-- BEGIN --

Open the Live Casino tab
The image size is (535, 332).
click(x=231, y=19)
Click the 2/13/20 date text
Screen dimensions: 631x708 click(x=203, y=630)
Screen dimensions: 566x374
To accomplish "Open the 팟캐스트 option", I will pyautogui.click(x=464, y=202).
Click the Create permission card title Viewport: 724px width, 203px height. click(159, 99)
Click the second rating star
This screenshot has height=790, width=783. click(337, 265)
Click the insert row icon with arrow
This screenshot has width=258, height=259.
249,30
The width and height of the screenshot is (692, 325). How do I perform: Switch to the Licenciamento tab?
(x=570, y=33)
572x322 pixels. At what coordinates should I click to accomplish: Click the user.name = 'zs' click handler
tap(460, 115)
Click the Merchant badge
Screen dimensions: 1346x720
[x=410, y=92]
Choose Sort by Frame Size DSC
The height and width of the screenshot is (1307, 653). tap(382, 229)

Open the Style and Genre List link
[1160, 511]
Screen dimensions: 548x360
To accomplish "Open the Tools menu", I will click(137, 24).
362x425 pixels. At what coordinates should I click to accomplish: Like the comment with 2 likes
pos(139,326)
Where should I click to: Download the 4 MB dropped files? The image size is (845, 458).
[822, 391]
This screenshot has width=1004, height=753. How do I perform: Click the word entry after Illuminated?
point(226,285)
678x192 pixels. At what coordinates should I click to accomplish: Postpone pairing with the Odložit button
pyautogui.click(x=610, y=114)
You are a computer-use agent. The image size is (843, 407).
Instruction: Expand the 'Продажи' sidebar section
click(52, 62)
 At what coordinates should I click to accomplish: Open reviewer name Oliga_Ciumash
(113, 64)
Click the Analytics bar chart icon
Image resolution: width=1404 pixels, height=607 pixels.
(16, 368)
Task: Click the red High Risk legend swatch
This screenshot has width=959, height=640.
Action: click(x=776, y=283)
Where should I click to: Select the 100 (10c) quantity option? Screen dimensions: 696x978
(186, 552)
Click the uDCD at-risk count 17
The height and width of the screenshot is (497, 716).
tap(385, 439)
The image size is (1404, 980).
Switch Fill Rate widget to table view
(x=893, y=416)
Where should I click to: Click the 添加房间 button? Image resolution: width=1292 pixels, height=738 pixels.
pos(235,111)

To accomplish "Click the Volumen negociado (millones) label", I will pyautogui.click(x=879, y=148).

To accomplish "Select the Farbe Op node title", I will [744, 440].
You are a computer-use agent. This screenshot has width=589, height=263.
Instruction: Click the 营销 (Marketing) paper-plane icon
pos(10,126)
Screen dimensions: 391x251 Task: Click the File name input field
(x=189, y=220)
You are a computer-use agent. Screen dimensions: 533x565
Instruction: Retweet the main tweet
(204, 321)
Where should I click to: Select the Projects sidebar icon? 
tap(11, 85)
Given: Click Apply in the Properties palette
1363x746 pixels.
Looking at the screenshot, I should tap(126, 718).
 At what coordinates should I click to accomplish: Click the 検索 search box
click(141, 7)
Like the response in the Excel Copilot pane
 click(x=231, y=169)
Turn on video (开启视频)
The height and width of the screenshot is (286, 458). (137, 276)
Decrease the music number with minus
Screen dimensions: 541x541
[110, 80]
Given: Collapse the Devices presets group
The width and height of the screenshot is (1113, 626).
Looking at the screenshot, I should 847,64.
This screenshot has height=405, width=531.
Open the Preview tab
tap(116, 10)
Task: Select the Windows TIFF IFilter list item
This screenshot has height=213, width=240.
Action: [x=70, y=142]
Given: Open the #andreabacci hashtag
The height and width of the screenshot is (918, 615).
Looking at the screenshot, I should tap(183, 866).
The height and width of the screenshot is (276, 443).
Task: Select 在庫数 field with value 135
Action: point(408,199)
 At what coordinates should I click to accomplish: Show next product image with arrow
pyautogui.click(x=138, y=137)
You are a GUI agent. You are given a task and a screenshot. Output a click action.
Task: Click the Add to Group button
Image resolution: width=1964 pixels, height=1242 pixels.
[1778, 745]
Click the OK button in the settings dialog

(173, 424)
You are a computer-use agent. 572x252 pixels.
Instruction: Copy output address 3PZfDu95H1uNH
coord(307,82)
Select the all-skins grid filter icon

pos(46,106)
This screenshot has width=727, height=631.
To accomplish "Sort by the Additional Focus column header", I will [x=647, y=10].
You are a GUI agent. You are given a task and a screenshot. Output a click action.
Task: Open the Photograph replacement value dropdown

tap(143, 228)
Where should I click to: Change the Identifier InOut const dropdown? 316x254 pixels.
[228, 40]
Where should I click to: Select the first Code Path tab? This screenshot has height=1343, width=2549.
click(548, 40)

-- END --

Can you retype the records from the line with "You are a computer-use agent. 572x252 pixels." to the line with "will [x=647, y=10].", including both of those lines, with nothing changed?

_ANSWER FOR THIS EXERCISE:_
You are a computer-use agent. 572x252 pixels.
Instruction: Copy output address 3PZfDu95H1uNH
coord(307,82)
Select the all-skins grid filter icon

pos(46,106)
This screenshot has width=727, height=631.
To accomplish "Sort by the Additional Focus column header", I will [x=647, y=10].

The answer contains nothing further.